Introducing the TNT Reprogramming Technique
Professor Jose Polo, who is also with the Monash Biomedicine Discovery Institute, explained that they have now developed a new method, called transient-naive-treatment (TNT) reprogramming, that mimics the reset of a cell’s epigenome that happens in very early embryonic development.
“This significantly reduces the differences between iPS cells and ES cells and maximizes the effectiveness of how human iPS cells can be applied,” he said.

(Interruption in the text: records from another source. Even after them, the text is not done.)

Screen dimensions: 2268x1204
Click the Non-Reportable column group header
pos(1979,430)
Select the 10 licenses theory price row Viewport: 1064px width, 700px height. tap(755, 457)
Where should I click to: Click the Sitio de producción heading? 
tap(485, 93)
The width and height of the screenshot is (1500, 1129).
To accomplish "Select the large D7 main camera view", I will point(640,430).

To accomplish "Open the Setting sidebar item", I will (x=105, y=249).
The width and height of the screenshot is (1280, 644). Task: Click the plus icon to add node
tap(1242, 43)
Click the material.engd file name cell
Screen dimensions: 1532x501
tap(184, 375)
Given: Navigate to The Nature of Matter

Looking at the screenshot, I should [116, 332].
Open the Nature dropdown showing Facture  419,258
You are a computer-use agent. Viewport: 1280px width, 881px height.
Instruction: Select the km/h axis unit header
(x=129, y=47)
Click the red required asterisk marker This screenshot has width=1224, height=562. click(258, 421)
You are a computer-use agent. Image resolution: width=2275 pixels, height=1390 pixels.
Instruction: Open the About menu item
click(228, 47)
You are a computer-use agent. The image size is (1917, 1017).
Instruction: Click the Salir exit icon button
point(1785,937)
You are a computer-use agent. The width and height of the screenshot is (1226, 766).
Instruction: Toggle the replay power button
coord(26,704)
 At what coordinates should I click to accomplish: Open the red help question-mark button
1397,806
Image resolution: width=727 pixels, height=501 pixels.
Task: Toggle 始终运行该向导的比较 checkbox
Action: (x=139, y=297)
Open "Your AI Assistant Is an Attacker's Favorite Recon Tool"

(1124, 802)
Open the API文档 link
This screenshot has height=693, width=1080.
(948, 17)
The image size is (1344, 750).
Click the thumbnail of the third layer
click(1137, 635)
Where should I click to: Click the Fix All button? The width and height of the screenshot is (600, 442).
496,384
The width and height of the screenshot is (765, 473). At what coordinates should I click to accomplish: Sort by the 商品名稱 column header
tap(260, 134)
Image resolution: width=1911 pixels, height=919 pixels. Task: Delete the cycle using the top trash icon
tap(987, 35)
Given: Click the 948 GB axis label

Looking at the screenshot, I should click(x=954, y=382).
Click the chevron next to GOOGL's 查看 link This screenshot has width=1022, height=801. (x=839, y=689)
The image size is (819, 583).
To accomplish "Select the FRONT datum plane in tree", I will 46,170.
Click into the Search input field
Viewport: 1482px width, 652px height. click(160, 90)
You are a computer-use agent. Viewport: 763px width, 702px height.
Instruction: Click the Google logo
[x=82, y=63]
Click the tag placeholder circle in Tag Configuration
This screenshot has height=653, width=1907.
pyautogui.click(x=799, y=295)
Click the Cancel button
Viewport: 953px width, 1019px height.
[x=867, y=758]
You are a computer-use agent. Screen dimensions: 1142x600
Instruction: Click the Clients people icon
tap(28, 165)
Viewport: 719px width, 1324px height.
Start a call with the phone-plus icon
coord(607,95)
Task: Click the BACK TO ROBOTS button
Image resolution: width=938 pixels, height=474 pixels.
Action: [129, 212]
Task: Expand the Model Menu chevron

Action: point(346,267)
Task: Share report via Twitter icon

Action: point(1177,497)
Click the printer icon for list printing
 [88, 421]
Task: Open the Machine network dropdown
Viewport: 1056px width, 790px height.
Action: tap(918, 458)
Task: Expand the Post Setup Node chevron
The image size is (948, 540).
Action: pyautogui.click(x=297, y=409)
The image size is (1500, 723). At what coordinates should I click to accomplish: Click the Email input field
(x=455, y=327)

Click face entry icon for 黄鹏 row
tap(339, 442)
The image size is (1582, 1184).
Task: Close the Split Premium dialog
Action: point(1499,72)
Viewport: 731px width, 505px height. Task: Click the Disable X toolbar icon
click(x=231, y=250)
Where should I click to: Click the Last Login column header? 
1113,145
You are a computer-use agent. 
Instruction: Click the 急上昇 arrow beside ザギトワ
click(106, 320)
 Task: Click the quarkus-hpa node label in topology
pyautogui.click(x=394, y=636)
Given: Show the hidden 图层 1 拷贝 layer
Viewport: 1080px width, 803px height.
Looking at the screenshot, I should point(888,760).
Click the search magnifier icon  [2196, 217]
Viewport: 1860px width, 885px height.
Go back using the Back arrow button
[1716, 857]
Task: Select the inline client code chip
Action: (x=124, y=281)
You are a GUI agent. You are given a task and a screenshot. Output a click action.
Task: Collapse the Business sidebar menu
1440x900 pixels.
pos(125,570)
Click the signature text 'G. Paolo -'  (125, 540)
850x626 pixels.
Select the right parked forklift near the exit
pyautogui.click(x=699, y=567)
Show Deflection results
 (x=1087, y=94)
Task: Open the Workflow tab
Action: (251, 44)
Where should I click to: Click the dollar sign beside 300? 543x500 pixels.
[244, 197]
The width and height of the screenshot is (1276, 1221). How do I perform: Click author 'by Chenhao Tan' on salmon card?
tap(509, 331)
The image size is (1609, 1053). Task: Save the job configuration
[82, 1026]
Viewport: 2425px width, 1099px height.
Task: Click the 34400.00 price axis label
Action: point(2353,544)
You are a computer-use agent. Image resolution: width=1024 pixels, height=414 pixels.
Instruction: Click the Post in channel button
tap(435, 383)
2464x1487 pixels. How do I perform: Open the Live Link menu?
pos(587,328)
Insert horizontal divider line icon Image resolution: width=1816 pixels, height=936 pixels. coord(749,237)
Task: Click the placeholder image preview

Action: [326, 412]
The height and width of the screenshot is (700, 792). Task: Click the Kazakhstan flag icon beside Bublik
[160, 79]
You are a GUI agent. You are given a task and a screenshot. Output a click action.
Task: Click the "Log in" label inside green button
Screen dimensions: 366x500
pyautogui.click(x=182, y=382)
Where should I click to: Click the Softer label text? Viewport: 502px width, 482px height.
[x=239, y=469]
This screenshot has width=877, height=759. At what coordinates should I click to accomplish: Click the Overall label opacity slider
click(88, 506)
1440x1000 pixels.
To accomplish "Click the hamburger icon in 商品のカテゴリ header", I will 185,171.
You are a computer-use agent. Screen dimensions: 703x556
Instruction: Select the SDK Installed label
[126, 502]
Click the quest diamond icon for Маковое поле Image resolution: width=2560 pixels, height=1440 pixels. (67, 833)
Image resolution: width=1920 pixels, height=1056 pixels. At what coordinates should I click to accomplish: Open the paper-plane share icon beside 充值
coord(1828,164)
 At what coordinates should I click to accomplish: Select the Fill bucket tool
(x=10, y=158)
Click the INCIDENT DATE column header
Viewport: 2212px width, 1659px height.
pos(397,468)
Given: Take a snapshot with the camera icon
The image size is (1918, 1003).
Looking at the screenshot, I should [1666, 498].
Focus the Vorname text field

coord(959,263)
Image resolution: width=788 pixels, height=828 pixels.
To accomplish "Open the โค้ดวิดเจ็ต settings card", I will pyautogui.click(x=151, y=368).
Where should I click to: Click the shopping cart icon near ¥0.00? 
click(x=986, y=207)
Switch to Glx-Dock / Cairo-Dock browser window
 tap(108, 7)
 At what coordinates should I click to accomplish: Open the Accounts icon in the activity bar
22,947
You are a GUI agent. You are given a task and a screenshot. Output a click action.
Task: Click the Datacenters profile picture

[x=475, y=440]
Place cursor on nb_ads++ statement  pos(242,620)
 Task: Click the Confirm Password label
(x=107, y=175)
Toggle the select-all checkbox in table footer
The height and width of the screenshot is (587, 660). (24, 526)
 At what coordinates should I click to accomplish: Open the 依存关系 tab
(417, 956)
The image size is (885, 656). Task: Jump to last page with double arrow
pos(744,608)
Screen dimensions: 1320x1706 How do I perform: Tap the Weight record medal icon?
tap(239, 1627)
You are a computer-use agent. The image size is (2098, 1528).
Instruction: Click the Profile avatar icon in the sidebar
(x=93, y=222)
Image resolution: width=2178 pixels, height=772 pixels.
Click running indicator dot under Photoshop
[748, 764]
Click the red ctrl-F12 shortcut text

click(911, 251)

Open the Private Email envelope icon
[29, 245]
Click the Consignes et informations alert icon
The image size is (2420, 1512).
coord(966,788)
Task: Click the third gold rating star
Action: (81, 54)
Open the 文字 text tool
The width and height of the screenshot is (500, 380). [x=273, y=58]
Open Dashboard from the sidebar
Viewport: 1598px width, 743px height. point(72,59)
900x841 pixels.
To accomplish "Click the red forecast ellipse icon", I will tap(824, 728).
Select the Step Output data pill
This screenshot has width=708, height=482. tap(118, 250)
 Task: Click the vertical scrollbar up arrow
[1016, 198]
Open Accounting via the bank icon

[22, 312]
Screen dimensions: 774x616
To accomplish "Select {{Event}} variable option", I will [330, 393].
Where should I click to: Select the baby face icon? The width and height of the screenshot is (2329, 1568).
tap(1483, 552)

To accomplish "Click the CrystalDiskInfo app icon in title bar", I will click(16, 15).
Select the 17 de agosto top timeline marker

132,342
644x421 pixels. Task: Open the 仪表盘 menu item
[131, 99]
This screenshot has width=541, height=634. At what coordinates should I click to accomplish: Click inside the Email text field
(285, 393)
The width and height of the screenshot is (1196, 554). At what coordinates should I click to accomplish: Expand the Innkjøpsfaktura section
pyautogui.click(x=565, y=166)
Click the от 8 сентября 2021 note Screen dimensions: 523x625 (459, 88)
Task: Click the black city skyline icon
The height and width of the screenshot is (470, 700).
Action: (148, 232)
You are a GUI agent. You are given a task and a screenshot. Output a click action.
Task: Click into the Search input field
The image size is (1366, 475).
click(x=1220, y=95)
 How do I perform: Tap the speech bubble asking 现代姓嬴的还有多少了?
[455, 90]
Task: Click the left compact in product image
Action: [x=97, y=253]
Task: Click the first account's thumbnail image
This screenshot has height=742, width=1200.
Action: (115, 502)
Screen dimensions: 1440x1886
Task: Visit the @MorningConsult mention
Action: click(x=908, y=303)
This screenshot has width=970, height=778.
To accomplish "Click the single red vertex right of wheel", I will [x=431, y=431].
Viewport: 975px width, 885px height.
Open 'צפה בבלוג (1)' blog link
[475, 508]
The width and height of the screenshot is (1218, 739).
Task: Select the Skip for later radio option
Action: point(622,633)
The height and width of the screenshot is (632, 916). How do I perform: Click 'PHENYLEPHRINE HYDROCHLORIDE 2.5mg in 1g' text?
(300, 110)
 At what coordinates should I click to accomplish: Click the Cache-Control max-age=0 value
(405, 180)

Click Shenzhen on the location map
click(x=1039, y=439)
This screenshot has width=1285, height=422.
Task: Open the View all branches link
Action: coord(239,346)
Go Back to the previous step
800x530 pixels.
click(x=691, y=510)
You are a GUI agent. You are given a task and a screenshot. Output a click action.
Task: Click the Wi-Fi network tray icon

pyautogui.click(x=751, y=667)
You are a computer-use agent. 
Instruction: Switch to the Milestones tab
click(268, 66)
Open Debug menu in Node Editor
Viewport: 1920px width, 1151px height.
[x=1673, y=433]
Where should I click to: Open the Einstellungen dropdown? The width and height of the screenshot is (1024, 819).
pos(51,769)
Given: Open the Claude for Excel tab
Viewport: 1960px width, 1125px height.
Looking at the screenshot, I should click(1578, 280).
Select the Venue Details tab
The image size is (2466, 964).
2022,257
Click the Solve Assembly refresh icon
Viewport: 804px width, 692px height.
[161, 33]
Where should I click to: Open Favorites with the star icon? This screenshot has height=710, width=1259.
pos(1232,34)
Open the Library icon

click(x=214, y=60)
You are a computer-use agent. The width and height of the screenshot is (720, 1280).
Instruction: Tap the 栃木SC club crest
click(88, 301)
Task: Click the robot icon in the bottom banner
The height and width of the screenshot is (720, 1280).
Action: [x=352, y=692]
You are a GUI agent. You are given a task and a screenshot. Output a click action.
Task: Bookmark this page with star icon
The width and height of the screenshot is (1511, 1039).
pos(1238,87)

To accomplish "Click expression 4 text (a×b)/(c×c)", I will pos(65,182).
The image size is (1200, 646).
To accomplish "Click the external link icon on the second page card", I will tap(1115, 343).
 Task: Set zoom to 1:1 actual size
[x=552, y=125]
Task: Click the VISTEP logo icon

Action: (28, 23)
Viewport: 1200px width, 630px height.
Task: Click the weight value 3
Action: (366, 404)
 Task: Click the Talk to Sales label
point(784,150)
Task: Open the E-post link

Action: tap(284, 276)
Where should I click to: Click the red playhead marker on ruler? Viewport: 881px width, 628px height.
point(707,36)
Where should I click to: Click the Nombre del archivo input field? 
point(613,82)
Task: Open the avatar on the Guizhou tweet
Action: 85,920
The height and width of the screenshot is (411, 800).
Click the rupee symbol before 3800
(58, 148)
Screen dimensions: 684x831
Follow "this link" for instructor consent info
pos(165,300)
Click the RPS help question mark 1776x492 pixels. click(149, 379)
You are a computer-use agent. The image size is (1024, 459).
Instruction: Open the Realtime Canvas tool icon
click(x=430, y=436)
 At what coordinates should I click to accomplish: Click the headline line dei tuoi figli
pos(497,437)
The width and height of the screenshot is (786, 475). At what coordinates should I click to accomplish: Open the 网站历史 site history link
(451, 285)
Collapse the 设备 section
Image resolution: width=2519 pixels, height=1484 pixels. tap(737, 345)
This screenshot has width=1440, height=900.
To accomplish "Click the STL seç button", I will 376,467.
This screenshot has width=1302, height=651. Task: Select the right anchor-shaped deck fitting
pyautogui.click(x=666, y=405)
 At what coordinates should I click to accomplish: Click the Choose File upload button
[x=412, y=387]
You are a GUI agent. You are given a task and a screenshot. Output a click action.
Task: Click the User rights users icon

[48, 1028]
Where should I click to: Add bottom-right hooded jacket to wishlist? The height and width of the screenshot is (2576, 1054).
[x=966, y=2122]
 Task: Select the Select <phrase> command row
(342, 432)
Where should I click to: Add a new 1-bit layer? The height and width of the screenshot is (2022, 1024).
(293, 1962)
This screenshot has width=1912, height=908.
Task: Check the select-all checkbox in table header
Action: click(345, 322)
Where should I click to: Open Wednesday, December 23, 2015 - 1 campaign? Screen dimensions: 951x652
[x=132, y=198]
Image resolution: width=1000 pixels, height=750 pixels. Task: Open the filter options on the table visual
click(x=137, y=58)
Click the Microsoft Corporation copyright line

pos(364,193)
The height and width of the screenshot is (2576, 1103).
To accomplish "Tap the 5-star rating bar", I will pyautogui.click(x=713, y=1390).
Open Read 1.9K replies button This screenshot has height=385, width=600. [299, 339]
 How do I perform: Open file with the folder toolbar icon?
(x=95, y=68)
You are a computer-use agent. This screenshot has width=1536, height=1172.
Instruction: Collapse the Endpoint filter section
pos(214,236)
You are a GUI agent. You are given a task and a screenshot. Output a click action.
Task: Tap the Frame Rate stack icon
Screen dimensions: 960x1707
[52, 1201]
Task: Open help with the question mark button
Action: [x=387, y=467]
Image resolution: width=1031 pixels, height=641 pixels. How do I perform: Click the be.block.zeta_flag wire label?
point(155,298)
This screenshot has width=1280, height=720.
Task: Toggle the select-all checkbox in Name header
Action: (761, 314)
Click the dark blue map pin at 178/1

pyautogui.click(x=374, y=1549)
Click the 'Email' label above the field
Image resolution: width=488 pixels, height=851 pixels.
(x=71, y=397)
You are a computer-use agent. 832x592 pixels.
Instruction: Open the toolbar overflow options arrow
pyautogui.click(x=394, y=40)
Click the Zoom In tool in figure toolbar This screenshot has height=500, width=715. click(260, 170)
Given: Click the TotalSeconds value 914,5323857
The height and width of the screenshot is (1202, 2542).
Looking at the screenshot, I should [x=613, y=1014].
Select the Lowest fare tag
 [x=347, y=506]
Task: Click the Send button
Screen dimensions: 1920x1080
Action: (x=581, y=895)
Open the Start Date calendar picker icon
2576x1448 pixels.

Dr. Sam Buckberry, a computational scientist from the Harry Perkins Institute, UWA, and Telethon Kids Institute, and co-first author of the study, said by studying how the somatic cell epigenome changed throughout the reprogramming process, they pinpointed when epigenetic aberrations emerged, and introduced a new epigenome reset step to avoid them and erase the memory.
Dr. Xiaodong Liu, a stem cell scientist who also spearheaded the research said the new human TNT-iPS cells much more closely resembled human ES cells – both molecularly and functionally – than those produced using conventional reprogramming.
Improved Results With TNT Method
Dr. Daniel Poppe, a cell biologist from UWA, the Harry Perkins Institute, and co-first author, said the iPS cells generated using the TNT method differentiated into many other cells, such as neuron progenitors, better than the iPS cells generated with the standard method.
Monash University student and co-first author Jia Tan said the team’s TNT method was dynamite.
“It solves problems associated with conventionally generated iPS cells that if not addressed could have severely detrimental consequences for cell therapies in the long run,” he said.
Future Implications and Research
Professor Polo said that despite their breakthrough, the precise molecular mechanisms underlying the iPS epigenome aberrations and their correction are not fully known. Further research is needed to understand them.